Traumatic brain injury on-a-chip: a microfluidic device for the compression of cortical spheroids

Abstract

Traumatic brain injury (TBI) affects more than 4.6 million people annually in the United States, with the true numbers of mild TBI (mTBI) likely much higher due to insufficient detection and diagnosis methods. Some of the current challenges for successfully detecting mTBIs include the lack of patient symptoms, and the lack of robust biomarkers for its diagnosis. While the quest for mTBI biomarkers remains an active area of research, the inherent low concentrations and our lack in understanding of the temporal evolution of its parenchymal release pose a significant hurdle to the adoption of blood or saliva-borne biomarkers for injury diagnosis. Three-dimensional neuro-glia- and organoid cell culture models offer an opportunity to model TBI and screen for injury biomarker expression profiles. Yet there remains a shortage of lab-on-a-chip platforms capable of monitoring the evolution of injury biomarkers onset using both imaging and extraction based detection approaches in the same culture platform.
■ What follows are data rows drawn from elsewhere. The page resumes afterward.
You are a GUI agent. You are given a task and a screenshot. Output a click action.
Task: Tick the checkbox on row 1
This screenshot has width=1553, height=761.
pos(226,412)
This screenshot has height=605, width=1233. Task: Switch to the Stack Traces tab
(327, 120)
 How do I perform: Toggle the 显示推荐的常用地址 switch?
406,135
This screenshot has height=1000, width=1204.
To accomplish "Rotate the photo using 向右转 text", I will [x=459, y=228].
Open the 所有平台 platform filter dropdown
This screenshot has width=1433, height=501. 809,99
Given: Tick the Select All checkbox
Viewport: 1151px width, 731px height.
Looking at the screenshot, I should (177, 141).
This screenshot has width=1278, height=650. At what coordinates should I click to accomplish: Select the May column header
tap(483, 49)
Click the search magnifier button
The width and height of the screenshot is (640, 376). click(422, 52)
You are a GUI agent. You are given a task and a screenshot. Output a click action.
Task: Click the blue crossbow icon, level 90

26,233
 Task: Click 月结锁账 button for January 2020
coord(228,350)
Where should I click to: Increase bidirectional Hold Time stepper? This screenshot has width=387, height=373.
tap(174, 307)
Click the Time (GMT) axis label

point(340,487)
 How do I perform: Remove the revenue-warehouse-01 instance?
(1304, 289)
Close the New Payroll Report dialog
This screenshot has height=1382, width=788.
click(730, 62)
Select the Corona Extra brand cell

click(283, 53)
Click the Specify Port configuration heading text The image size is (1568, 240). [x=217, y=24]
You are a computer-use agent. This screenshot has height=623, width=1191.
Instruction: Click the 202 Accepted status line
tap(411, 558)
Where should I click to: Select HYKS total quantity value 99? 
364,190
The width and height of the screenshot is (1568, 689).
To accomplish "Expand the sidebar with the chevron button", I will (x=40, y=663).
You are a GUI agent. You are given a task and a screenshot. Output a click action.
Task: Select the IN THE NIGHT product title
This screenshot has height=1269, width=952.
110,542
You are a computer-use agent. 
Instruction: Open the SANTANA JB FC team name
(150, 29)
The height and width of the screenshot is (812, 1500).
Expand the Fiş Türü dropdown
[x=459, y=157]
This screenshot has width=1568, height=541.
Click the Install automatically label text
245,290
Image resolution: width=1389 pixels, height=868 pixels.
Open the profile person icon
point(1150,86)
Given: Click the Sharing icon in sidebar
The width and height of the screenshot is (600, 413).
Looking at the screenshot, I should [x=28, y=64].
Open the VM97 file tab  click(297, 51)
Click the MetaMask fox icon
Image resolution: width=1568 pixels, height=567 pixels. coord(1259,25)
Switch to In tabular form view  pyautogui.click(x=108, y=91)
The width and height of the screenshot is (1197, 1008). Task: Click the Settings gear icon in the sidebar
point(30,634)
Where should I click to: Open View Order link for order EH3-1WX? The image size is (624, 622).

In this study, we developed a novel lab-on-a-chip, three-layer microfluidic device capable of reproducibly injuring cortical spheroids to model TBI in vitro. The device can be operated stand-alone with a single pump or straightforwardly integrated with common laboratory microscopes to facilitate real-time imaging access. To demonstrate its applicability for TBI research, compression of cortical spheroids was performed at a strain of 25% and a fixed strain rate of 3.125 s-1 as it is comparable to rates of mild TBI. Assessment of cell viability after 24 hours revealed that the impacted samples, on average, exhibited up to 8% cell death. Additionally, by leveraging a simple push-pull perfusion method, non-impacted samples could be exposed to culture media from injured organoids on the same chip, which also resulted in increased cell death 24 hours later. These findings demonstrated the capability of this device as a viable in vitro platform of TBI, which should lend itself to investigations of TBI and other diseases.